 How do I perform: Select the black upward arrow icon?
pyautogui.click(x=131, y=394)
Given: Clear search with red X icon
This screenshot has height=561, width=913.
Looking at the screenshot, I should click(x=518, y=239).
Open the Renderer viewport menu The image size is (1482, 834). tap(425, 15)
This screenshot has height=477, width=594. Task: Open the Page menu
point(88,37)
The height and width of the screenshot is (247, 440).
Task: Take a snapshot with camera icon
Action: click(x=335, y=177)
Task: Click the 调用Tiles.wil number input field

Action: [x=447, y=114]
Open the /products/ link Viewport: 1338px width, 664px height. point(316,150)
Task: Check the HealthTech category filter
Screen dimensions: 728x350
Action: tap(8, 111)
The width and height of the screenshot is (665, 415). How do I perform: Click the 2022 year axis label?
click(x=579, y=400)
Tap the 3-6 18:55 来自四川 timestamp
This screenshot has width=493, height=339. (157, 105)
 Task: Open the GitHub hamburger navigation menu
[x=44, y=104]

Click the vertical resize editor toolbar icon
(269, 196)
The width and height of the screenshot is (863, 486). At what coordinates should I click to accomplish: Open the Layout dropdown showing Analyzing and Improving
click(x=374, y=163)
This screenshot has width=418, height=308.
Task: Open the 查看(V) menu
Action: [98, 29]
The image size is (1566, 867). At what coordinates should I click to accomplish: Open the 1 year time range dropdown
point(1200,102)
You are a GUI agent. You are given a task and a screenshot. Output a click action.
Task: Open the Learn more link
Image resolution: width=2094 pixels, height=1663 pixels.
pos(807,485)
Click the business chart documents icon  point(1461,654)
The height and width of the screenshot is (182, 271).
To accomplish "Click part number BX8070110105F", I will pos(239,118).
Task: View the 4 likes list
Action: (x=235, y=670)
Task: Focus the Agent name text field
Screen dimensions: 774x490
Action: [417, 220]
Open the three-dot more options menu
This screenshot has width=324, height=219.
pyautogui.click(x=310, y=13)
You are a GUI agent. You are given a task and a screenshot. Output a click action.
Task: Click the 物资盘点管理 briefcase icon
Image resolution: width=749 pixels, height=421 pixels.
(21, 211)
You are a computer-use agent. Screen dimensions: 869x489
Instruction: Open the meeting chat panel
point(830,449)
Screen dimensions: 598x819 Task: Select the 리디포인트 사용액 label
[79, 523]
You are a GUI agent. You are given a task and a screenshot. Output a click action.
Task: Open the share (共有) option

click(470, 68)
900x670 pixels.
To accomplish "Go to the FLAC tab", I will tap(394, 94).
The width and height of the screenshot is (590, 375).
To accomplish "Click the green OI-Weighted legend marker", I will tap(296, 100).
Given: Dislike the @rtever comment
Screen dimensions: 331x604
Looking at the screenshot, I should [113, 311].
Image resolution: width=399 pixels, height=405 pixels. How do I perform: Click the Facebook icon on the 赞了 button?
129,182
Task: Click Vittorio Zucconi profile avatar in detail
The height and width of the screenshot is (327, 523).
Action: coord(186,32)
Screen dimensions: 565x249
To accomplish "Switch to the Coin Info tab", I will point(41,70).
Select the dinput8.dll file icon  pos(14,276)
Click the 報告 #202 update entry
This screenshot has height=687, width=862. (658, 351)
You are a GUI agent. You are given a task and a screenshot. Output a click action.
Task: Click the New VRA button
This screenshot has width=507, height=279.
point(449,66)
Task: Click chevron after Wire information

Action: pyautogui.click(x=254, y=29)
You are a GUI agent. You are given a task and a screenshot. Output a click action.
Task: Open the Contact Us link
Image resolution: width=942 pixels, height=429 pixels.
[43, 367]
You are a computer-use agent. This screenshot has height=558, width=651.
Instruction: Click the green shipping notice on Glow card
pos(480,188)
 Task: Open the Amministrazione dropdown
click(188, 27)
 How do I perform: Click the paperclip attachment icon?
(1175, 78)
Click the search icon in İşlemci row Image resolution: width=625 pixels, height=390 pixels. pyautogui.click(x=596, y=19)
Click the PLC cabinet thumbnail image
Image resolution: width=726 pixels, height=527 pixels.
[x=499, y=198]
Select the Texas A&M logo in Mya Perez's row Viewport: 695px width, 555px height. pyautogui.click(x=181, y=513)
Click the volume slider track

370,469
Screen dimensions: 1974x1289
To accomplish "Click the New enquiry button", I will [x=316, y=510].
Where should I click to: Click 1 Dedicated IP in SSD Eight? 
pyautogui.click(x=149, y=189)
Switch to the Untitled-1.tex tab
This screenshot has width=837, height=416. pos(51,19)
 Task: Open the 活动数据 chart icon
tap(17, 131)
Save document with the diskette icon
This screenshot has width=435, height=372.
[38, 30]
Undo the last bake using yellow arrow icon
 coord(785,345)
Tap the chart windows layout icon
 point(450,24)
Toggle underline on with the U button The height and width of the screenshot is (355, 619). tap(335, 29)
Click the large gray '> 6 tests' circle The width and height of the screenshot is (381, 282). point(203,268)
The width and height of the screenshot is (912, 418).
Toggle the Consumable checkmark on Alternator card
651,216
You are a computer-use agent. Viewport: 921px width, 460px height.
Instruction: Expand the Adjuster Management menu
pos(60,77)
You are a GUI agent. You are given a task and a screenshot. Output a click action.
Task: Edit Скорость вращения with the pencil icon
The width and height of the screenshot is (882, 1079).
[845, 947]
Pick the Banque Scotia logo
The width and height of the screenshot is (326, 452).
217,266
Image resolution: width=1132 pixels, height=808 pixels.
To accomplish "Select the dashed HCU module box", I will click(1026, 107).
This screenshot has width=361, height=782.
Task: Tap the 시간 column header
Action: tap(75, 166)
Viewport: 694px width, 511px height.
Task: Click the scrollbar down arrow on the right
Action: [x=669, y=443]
####
- _Task brief_
Copy out all of the records above, word for word and line for line, with nothing changed or left out.

- _Result for this exercise_
 How do I perform: Select the black upward arrow icon?
pyautogui.click(x=131, y=394)
Given: Clear search with red X icon
This screenshot has height=561, width=913.
Looking at the screenshot, I should click(x=518, y=239).
Open the Renderer viewport menu The image size is (1482, 834). tap(425, 15)
This screenshot has height=477, width=594. Task: Open the Page menu
point(88,37)
The height and width of the screenshot is (247, 440).
Task: Take a snapshot with camera icon
Action: click(x=335, y=177)
Task: Click the 调用Tiles.wil number input field

Action: [x=447, y=114]
Open the /products/ link Viewport: 1338px width, 664px height. point(316,150)
Task: Check the HealthTech category filter
Screen dimensions: 728x350
Action: tap(8, 111)
The width and height of the screenshot is (665, 415). How do I perform: Click the 2022 year axis label?
click(x=579, y=400)
Tap the 3-6 18:55 来自四川 timestamp
This screenshot has width=493, height=339. (157, 105)
 Task: Open the GitHub hamburger navigation menu
[x=44, y=104]

Click the vertical resize editor toolbar icon
(269, 196)
The width and height of the screenshot is (863, 486). At what coordinates should I click to accomplish: Open the Layout dropdown showing Analyzing and Improving
click(x=374, y=163)
This screenshot has width=418, height=308.
Task: Open the 查看(V) menu
Action: [98, 29]
The image size is (1566, 867). At what coordinates should I click to accomplish: Open the 1 year time range dropdown
point(1200,102)
You are a GUI agent. You are given a task and a screenshot. Output a click action.
Task: Open the Learn more link
Image resolution: width=2094 pixels, height=1663 pixels.
pos(807,485)
Click the business chart documents icon  point(1461,654)
The height and width of the screenshot is (182, 271).
To accomplish "Click part number BX8070110105F", I will pos(239,118).
Task: View the 4 likes list
Action: (x=235, y=670)
Task: Focus the Agent name text field
Screen dimensions: 774x490
Action: [417, 220]
Open the three-dot more options menu
This screenshot has width=324, height=219.
pyautogui.click(x=310, y=13)
You are a GUI agent. You are given a task and a screenshot. Output a click action.
Task: Click the 物资盘点管理 briefcase icon
Image resolution: width=749 pixels, height=421 pixels.
(21, 211)
You are a computer-use agent. Screen dimensions: 869x489
Instruction: Open the meeting chat panel
point(830,449)
Screen dimensions: 598x819 Task: Select the 리디포인트 사용액 label
[79, 523]
You are a GUI agent. You are given a task and a screenshot. Output a click action.
Task: Open the share (共有) option

click(470, 68)
900x670 pixels.
To accomplish "Go to the FLAC tab", I will tap(394, 94).
The width and height of the screenshot is (590, 375).
To accomplish "Click the green OI-Weighted legend marker", I will tap(296, 100).
Given: Dislike the @rtever comment
Screen dimensions: 331x604
Looking at the screenshot, I should [113, 311].
Image resolution: width=399 pixels, height=405 pixels. How do I perform: Click the Facebook icon on the 赞了 button?
129,182
Task: Click Vittorio Zucconi profile avatar in detail
The height and width of the screenshot is (327, 523).
Action: coord(186,32)
Screen dimensions: 565x249
To accomplish "Switch to the Coin Info tab", I will point(41,70).
Select the dinput8.dll file icon  pos(14,276)
Click the 報告 #202 update entry
This screenshot has height=687, width=862. (658, 351)
You are a GUI agent. You are given a task and a screenshot. Output a click action.
Task: Click the New VRA button
This screenshot has width=507, height=279.
point(449,66)
Task: Click chevron after Wire information

Action: pyautogui.click(x=254, y=29)
You are a GUI agent. You are given a task and a screenshot. Output a click action.
Task: Open the Contact Us link
Image resolution: width=942 pixels, height=429 pixels.
[43, 367]
You are a computer-use agent. This screenshot has height=558, width=651.
Instruction: Click the green shipping notice on Glow card
pos(480,188)
 Task: Open the Amministrazione dropdown
click(188, 27)
 How do I perform: Click the paperclip attachment icon?
(1175, 78)
Click the search icon in İşlemci row Image resolution: width=625 pixels, height=390 pixels. pyautogui.click(x=596, y=19)
Click the PLC cabinet thumbnail image
Image resolution: width=726 pixels, height=527 pixels.
[x=499, y=198]
Select the Texas A&M logo in Mya Perez's row Viewport: 695px width, 555px height. pyautogui.click(x=181, y=513)
Click the volume slider track

370,469
Screen dimensions: 1974x1289
To accomplish "Click the New enquiry button", I will [x=316, y=510].
Where should I click to: Click 1 Dedicated IP in SSD Eight? 
pyautogui.click(x=149, y=189)
Switch to the Untitled-1.tex tab
This screenshot has width=837, height=416. pos(51,19)
 Task: Open the 活动数据 chart icon
tap(17, 131)
Save document with the diskette icon
This screenshot has width=435, height=372.
[38, 30]
Undo the last bake using yellow arrow icon
 coord(785,345)
Tap the chart windows layout icon
 point(450,24)
Toggle underline on with the U button The height and width of the screenshot is (355, 619). tap(335, 29)
Click the large gray '> 6 tests' circle The width and height of the screenshot is (381, 282). point(203,268)
The width and height of the screenshot is (912, 418).
Toggle the Consumable checkmark on Alternator card
651,216
You are a computer-use agent. Viewport: 921px width, 460px height.
Instruction: Expand the Adjuster Management menu
pos(60,77)
You are a GUI agent. You are given a task and a screenshot. Output a click action.
Task: Edit Скорость вращения with the pencil icon
The width and height of the screenshot is (882, 1079).
[845, 947]
Pick the Banque Scotia logo
The width and height of the screenshot is (326, 452).
217,266
Image resolution: width=1132 pixels, height=808 pixels.
To accomplish "Select the dashed HCU module box", I will click(1026, 107).
This screenshot has width=361, height=782.
Task: Tap the 시간 column header
Action: tap(75, 166)
Viewport: 694px width, 511px height.
Task: Click the scrollbar down arrow on the right
Action: [x=669, y=443]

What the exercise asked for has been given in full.